Canadian politician (1907–1967)

John Hnatyshyn (/nəˈtɪʃən/ nə-TISH-ən; Іва́н Миха́йлович Гнати́шин, /uk/; January 20, 1907 – May 2, 1967) was a Ukrainian Canadian lawyer, Senator and father of Ray Hnatyshyn, the twenty-fourth governor general of Canada.

== Early life and career ==
Born in the mostly Ukrainian northern part of the Austro-Hungarian Duchy of Bukovina, the son of Michael and Anna, Hnatyshyn came to Canada when he was two months old. Raised on a farm near Canora, Saskatchewan, he received a Bachelor of Arts degree in 1930 and a Bachelor of Law degree in 1932 from the University of Saskatchewan. He was called to the Saskatchewan bar in 1933 and practised law in Saskatoon, co-founding the firm of Kyle, Ferguson and Hnatyshyn in 1942 and becoming Queen's Counsel in 1957.

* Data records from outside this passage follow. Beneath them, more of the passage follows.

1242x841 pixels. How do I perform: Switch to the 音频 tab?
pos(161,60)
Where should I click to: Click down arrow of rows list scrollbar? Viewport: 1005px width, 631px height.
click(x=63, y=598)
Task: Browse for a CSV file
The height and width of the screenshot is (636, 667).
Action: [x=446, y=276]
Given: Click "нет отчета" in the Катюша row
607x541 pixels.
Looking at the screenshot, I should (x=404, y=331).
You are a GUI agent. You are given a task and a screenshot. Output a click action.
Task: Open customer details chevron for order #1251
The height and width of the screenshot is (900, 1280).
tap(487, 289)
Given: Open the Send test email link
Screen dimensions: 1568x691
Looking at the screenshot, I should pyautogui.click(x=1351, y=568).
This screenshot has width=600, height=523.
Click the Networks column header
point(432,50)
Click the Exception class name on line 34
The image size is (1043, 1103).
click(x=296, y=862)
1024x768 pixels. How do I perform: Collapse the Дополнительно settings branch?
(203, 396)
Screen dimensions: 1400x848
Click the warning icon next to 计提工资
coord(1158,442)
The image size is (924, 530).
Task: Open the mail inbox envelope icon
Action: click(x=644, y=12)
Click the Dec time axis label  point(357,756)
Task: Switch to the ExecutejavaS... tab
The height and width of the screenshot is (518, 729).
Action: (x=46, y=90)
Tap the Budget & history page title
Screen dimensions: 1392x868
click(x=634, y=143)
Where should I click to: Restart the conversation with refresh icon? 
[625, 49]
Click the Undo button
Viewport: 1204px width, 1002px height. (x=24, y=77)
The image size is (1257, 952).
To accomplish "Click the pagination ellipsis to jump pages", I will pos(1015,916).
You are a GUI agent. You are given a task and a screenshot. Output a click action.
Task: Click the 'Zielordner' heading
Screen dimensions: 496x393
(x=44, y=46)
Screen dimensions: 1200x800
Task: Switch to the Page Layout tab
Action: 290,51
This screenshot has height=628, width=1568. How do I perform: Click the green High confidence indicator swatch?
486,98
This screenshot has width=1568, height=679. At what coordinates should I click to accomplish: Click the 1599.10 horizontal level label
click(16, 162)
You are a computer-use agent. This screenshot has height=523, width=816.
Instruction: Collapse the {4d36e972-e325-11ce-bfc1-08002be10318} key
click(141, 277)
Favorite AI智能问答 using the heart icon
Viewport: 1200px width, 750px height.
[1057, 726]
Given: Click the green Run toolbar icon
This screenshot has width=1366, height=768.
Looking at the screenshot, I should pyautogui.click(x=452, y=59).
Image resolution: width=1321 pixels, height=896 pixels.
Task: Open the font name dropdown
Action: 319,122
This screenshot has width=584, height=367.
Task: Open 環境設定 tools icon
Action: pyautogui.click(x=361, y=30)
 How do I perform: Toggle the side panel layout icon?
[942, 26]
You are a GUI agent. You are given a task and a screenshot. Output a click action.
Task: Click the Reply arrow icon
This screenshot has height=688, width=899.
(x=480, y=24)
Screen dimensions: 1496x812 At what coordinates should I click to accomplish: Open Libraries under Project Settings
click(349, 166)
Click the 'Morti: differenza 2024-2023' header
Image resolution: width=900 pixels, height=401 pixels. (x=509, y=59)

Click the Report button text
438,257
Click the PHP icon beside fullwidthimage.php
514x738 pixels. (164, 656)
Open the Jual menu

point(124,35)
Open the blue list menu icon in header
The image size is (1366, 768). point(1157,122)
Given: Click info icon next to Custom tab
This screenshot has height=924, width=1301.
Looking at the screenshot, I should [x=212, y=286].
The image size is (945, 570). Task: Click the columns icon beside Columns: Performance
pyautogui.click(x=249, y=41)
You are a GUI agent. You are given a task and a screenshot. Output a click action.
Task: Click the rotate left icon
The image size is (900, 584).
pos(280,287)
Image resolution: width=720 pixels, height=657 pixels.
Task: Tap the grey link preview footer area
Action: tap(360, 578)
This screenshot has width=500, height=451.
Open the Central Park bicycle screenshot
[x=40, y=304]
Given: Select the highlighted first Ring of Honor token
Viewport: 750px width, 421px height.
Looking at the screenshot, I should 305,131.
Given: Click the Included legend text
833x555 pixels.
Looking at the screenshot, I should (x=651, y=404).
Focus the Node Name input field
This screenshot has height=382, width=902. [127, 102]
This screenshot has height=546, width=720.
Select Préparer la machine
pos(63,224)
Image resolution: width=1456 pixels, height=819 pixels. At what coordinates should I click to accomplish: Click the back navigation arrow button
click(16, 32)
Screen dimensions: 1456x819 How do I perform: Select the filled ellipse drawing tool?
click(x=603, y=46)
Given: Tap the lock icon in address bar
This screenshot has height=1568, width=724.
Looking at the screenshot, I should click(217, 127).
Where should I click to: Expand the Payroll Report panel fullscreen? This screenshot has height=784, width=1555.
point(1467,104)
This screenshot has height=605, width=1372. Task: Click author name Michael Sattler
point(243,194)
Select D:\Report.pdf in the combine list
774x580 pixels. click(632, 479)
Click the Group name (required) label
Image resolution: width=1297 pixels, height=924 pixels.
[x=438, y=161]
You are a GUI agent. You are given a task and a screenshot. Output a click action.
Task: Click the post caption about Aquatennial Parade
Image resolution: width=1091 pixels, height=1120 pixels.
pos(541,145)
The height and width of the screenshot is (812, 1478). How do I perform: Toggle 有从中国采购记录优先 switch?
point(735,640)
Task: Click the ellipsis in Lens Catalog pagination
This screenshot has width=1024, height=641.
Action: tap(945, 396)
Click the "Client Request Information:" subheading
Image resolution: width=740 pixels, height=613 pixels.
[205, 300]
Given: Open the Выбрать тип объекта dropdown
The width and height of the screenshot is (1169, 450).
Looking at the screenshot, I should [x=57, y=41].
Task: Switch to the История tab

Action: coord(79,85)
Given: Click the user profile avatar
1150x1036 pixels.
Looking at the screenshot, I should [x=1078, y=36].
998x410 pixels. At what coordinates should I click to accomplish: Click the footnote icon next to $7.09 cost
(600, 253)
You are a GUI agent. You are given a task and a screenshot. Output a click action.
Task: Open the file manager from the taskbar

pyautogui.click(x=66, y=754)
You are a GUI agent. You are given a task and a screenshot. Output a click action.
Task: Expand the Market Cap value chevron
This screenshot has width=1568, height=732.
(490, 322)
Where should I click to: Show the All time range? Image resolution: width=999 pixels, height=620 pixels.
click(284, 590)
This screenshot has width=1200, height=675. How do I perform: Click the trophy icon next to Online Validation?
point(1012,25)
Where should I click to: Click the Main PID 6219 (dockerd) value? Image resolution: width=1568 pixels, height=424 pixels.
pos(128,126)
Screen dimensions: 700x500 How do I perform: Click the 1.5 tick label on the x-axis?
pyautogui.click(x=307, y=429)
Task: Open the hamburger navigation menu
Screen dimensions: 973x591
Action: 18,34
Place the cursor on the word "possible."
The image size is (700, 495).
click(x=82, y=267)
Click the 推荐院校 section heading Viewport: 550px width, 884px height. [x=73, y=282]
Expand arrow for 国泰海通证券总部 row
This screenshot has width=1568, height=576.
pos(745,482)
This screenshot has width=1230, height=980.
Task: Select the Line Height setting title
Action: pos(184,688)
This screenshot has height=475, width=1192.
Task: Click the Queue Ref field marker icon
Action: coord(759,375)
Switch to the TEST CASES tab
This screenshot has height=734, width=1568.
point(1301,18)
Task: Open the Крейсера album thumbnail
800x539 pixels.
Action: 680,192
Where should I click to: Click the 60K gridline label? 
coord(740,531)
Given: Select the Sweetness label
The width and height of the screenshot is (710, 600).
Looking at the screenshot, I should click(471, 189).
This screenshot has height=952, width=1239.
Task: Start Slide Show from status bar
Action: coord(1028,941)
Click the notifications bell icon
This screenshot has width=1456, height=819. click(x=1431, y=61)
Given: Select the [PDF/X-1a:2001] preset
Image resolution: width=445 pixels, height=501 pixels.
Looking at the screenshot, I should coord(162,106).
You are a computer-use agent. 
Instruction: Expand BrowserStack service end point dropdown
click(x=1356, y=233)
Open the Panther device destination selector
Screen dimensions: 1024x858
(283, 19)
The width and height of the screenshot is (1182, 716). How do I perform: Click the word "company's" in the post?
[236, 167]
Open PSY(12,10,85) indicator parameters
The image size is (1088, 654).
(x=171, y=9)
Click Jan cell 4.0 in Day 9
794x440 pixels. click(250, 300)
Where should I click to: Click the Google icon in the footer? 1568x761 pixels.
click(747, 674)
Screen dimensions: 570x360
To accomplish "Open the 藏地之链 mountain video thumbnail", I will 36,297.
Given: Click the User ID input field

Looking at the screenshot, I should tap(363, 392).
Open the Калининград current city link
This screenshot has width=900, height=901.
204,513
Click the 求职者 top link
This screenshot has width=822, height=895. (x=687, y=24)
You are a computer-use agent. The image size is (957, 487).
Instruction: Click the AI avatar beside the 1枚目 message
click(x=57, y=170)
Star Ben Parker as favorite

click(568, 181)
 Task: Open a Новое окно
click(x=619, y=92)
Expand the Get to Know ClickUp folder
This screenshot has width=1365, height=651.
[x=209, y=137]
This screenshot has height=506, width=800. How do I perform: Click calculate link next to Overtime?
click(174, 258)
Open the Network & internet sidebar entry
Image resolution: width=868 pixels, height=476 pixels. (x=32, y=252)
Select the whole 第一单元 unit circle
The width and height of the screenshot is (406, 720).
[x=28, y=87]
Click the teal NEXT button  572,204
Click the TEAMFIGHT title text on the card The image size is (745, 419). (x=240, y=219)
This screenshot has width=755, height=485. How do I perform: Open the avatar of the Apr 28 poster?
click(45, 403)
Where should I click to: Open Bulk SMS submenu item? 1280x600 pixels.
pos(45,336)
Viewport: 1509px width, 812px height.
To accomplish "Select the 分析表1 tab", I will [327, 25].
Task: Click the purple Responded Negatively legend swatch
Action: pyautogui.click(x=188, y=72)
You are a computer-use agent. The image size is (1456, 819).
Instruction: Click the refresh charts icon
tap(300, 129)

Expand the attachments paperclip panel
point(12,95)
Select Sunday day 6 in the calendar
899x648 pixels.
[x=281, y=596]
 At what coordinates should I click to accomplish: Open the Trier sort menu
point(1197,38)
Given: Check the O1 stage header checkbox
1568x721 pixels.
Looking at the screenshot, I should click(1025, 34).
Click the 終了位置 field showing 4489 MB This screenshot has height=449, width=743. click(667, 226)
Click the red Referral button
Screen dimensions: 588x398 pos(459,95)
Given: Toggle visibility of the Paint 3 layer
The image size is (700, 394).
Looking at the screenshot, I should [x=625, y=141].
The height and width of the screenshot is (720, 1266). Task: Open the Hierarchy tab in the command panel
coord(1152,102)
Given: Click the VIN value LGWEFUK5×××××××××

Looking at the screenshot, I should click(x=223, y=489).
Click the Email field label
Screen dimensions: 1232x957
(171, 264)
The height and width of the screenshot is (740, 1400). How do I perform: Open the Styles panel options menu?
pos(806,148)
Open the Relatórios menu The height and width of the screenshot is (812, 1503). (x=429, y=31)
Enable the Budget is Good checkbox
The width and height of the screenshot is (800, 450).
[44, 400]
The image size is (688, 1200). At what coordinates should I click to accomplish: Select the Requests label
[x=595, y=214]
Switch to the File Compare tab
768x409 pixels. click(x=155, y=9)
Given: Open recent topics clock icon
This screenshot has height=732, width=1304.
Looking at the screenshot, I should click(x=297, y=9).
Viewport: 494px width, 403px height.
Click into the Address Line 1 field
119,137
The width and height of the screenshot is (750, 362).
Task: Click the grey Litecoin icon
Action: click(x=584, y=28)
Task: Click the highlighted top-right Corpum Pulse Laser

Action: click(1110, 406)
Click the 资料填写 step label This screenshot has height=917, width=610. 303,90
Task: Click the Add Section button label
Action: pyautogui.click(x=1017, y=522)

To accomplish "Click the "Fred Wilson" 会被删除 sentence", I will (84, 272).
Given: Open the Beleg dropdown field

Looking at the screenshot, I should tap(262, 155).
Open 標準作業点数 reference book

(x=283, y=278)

While attending university in Saskatoon, he resided at the Petro Mohyla Ukrainian Institute, where he met Helen Pitts. They married in 1931 and had four children: Ramon, Victor, David and Elizabeth.

== Political career ==
In the 1935, 1940 and 1945 federal elections, he tried unsuccessfully to get elected to the House of Commons of Canada as a Conservative candidate for the riding of Yorkton. (Note: He ran in 1935 as part of the original Conservative Party of Canada. That party contested the 1940 election under the "National Government" moniker, then became the Progressive Conservative Party of Canada in 1942.) He also ran unsuccessfully for the provincial legislature as a Progressive Conservative candidate for Saskatoon City in 1952.

In 1959, he was appointed by John Diefenbaker to the Senate representing the senatorial division of Saskatoon, Saskatchewan, becoming Canada's first Ukrainian-born senator. (Note: Canada's first senator of Ukrainian descent, William Michael Wall, was born in Manitoba.) He died in office in 1967.